Data extracted from a collection:
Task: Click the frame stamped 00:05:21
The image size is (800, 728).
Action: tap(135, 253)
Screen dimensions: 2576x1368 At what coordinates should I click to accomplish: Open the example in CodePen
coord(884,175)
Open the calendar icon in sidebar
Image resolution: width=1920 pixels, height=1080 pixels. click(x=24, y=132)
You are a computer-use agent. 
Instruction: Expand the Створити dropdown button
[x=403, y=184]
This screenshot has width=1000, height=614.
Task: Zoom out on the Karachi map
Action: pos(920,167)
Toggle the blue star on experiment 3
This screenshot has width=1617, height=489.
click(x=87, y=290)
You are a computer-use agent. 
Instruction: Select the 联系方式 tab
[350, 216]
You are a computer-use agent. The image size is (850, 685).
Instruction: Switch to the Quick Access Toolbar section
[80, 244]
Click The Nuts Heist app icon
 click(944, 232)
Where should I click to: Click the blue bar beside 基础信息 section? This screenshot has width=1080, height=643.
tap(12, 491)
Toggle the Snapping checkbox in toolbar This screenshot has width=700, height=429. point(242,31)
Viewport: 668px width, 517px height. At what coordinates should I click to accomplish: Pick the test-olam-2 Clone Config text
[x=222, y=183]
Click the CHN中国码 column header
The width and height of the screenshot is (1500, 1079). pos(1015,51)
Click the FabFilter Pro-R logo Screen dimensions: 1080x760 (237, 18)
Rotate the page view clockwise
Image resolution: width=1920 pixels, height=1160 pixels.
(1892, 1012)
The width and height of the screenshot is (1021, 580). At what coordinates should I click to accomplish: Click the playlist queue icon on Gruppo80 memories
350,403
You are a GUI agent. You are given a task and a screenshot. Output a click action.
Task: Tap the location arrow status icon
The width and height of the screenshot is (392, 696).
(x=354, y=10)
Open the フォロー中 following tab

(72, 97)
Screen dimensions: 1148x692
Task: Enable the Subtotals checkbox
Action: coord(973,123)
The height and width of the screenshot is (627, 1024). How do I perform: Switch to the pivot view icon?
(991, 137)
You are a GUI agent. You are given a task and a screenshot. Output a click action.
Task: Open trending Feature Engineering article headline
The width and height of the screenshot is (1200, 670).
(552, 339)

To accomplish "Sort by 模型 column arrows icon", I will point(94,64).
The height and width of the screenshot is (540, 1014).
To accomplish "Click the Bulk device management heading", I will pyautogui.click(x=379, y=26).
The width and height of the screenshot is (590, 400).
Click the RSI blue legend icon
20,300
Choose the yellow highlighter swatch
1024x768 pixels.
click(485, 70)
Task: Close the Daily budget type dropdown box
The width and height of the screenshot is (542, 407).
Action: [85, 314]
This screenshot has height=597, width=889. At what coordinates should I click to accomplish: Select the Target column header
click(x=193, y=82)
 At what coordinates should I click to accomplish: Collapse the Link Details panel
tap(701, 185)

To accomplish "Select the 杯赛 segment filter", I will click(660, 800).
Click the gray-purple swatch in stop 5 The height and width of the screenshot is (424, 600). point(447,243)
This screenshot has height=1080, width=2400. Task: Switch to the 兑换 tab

> _Exercise aim_: Can you render the data above as a Markdown table with the columns Row and Line, numbering each line in order and leaving out blank lines?

> _Solution_:
| Row | Line |
|---|---|
| 1 | Task: Click the frame stamped 00:05:21 |
| 2 | The image size is (800, 728). |
| 3 | Action: tap(135, 253) |
| 4 | Screen dimensions: 2576x1368 At what coordinates should I click to accomplish: Open the example in CodePen |
| 5 | coord(884,175) |
| 6 | Open the calendar icon in sidebar |
| 7 | Image resolution: width=1920 pixels, height=1080 pixels. click(x=24, y=132) |
| 8 | You are a computer-use agent.  |
| 9 | Instruction: Expand the Створити dropdown button |
| 10 | [x=403, y=184] |
| 11 | This screenshot has width=1000, height=614. |
| 12 | Task: Zoom out on the Karachi map |
| 13 | Action: pos(920,167) |
| 14 | Toggle the blue star on experiment 3 |
| 15 | This screenshot has width=1617, height=489. |
| 16 | click(x=87, y=290) |
| 17 | You are a computer-use agent.  |
| 18 | Instruction: Select the 联系方式 tab |
| 19 | [350, 216] |
| 20 | You are a computer-use agent. The image size is (850, 685). |
| 21 | Instruction: Switch to the Quick Access Toolbar section |
| 22 | [80, 244] |
| 23 | Click The Nuts Heist app icon |
| 24 |  click(944, 232) |
| 25 | Where should I click to: Click the blue bar beside 基础信息 section? This screenshot has width=1080, height=643. |
| 26 | tap(12, 491) |
| 27 | Toggle the Snapping checkbox in toolbar This screenshot has width=700, height=429. point(242,31) |
| 28 | Viewport: 668px width, 517px height. At what coordinates should I click to accomplish: Pick the test-olam-2 Clone Config text |
| 29 | [x=222, y=183] |
| 30 | Click the CHN中国码 column header |
| 31 | The width and height of the screenshot is (1500, 1079). pos(1015,51) |
| 32 | Click the FabFilter Pro-R logo Screen dimensions: 1080x760 (237, 18) |
| 33 | Rotate the page view clockwise |
| 34 | Image resolution: width=1920 pixels, height=1160 pixels. |
| 35 | (1892, 1012) |
| 36 | The width and height of the screenshot is (1021, 580). At what coordinates should I click to accomplish: Click the playlist queue icon on Gruppo80 memories |
| 37 | 350,403 |
| 38 | You are a GUI agent. You are given a task and a screenshot. Output a click action. |
| 39 | Task: Tap the location arrow status icon |
| 40 | The width and height of the screenshot is (392, 696). |
| 41 | (x=354, y=10) |
| 42 | Open the フォロー中 following tab |
| 43 | (72, 97) |
| 44 | Screen dimensions: 1148x692 |
| 45 | Task: Enable the Subtotals checkbox |
| 46 | Action: coord(973,123) |
| 47 | The height and width of the screenshot is (627, 1024). How do I perform: Switch to the pivot view icon? |
| 48 | (991, 137) |
| 49 | You are a GUI agent. You are given a task and a screenshot. Output a click action. |
| 50 | Task: Open trending Feature Engineering article headline |
| 51 | The width and height of the screenshot is (1200, 670). |
| 52 | (552, 339) |
| 53 | To accomplish "Sort by 模型 column arrows icon", I will point(94,64). |
| 54 | The height and width of the screenshot is (540, 1014). |
| 55 | To accomplish "Click the Bulk device management heading", I will pyautogui.click(x=379, y=26). |
| 56 | The width and height of the screenshot is (590, 400). |
| 57 | Click the RSI blue legend icon |
| 58 | 20,300 |
| 59 | Choose the yellow highlighter swatch |
| 60 | 1024x768 pixels. |
| 61 | click(485, 70) |
| 62 | Task: Close the Daily budget type dropdown box |
| 63 | The width and height of the screenshot is (542, 407). |
| 64 | Action: [85, 314] |
| 65 | This screenshot has height=597, width=889. At what coordinates should I click to accomplish: Select the Target column header |
| 66 | click(x=193, y=82) |
| 67 |  At what coordinates should I click to accomplish: Collapse the Link Details panel |
| 68 | tap(701, 185) |
| 69 | To accomplish "Select the 杯赛 segment filter", I will click(660, 800). |
| 70 | Click the gray-purple swatch in stop 5 The height and width of the screenshot is (424, 600). point(447,243) |
| 71 | This screenshot has height=1080, width=2400. Task: Switch to the 兑换 tab |